Antoni Macierewicz zapowiedział w rozmowie z serwisem wpolityce.pl, że przedstawi "cały szereg dowodów wskazujących na współodpowiedzialność premiera Tuska oraz ministrów za tragedię smoleńską".

Jest to być odpowiedź na stwierdzenie Donalda Tuska, że przyjmując zaproszenie Władimira Putina nie wiedział o planach Lecha Kaczyńskiego wylotu do Smoleńska.

- Rząd wiedział o planach Lecha Kaczyńskiego - uważa Antoni Macierewicz. Jak mówi, zamiary prezydenta znane były rządowi od 27 stycznia 2010 roku. Szef zespołu dodał, że "Donald Tusk złożył fałszywe zeznania i powinien zostać pociągnięty do odpowiedzialności".W związku z tym szef parlamentarnego zespołu ds. badania przyczyn katastrofy prawdopodobnie złoży doniesienie do prokuratury o możliwości popełnienia przestępstwa.

- Nie chcę wyrokować, czy premier i poszczególni ministrowie są w stanie wyjść z objęć kłamstwa. Z kłamstwa zawsze można wyjść. Do tego potrzebna jest tylko odpowiedzialność i odwaga cywilna.
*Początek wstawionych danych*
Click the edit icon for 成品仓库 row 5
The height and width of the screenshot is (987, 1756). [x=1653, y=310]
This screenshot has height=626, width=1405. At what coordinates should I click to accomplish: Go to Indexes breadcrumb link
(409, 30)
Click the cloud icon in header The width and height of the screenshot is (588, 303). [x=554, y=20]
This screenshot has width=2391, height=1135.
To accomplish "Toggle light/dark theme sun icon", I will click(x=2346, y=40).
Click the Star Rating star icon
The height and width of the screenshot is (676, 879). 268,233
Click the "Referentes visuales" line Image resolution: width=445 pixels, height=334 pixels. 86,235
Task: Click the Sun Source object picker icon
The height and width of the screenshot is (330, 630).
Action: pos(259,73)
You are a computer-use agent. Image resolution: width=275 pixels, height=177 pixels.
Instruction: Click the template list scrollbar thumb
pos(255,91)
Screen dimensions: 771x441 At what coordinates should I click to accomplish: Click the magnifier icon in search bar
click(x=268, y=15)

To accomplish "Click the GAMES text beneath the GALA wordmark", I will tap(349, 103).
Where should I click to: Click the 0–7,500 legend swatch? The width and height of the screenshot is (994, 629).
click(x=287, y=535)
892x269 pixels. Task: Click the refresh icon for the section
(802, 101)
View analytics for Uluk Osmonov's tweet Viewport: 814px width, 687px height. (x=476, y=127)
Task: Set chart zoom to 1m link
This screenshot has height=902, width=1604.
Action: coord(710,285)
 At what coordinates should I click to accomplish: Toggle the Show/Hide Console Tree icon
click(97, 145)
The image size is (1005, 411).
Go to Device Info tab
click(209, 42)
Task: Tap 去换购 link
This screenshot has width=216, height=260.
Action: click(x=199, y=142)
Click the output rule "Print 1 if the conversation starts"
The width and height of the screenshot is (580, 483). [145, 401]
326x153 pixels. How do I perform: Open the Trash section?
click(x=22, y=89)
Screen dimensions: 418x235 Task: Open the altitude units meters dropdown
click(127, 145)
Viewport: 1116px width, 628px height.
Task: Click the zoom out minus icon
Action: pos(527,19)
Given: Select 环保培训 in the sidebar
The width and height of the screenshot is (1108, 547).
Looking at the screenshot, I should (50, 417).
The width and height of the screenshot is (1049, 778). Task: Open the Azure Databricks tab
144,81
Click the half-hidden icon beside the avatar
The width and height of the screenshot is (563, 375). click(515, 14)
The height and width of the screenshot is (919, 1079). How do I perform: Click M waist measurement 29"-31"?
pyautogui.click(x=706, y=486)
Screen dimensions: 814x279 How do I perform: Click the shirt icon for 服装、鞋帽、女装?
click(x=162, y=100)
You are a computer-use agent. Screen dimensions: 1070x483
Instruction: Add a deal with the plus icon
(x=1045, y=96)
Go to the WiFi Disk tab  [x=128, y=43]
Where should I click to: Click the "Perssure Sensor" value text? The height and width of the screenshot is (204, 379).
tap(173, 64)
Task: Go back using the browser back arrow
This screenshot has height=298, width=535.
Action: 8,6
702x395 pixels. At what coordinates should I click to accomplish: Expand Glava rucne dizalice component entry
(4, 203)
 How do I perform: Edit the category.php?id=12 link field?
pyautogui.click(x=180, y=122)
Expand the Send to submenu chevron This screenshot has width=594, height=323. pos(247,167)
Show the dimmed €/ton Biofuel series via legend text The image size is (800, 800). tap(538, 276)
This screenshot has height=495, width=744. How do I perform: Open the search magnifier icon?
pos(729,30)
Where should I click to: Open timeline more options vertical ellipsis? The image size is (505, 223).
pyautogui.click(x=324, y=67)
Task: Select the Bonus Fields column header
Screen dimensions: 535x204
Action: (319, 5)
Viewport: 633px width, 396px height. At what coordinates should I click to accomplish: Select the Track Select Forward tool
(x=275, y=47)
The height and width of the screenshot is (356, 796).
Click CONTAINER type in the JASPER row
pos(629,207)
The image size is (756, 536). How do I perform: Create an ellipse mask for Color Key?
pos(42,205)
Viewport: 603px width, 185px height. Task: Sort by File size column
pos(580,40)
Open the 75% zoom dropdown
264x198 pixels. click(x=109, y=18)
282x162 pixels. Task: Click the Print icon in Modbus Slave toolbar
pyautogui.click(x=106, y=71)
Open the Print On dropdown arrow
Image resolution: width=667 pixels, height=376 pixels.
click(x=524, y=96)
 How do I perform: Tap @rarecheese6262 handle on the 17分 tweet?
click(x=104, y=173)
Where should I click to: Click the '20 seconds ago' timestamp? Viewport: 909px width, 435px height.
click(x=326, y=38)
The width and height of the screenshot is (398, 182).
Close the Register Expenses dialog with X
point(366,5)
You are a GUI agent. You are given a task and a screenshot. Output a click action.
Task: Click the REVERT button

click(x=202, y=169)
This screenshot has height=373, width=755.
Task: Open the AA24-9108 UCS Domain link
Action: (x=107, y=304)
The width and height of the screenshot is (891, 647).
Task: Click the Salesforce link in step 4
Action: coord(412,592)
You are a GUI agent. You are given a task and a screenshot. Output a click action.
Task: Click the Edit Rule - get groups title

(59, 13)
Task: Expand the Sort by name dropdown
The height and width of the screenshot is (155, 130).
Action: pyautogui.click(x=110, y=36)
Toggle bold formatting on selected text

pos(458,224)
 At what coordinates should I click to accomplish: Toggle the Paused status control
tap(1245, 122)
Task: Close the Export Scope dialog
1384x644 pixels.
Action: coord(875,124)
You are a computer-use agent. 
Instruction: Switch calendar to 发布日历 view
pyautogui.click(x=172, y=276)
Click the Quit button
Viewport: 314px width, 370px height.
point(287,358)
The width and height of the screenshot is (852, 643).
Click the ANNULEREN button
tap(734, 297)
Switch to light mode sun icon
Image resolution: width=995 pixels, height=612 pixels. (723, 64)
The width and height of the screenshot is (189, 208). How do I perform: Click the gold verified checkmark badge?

Jeśli ktoś nie umie wyjść z kłamstwa, a pełni wysokie funkcje w państwie, pomocny powinien być w tej sprawie prokurator - mówił Macierewicz.

Antoni Macierewicz powiedział też, że "nie ma wątpliwości, że genezą dramatu smoleńskiego było porozumienie, jakie Donald Tusk zawarł z Władimirem Putinem w 2009 roku".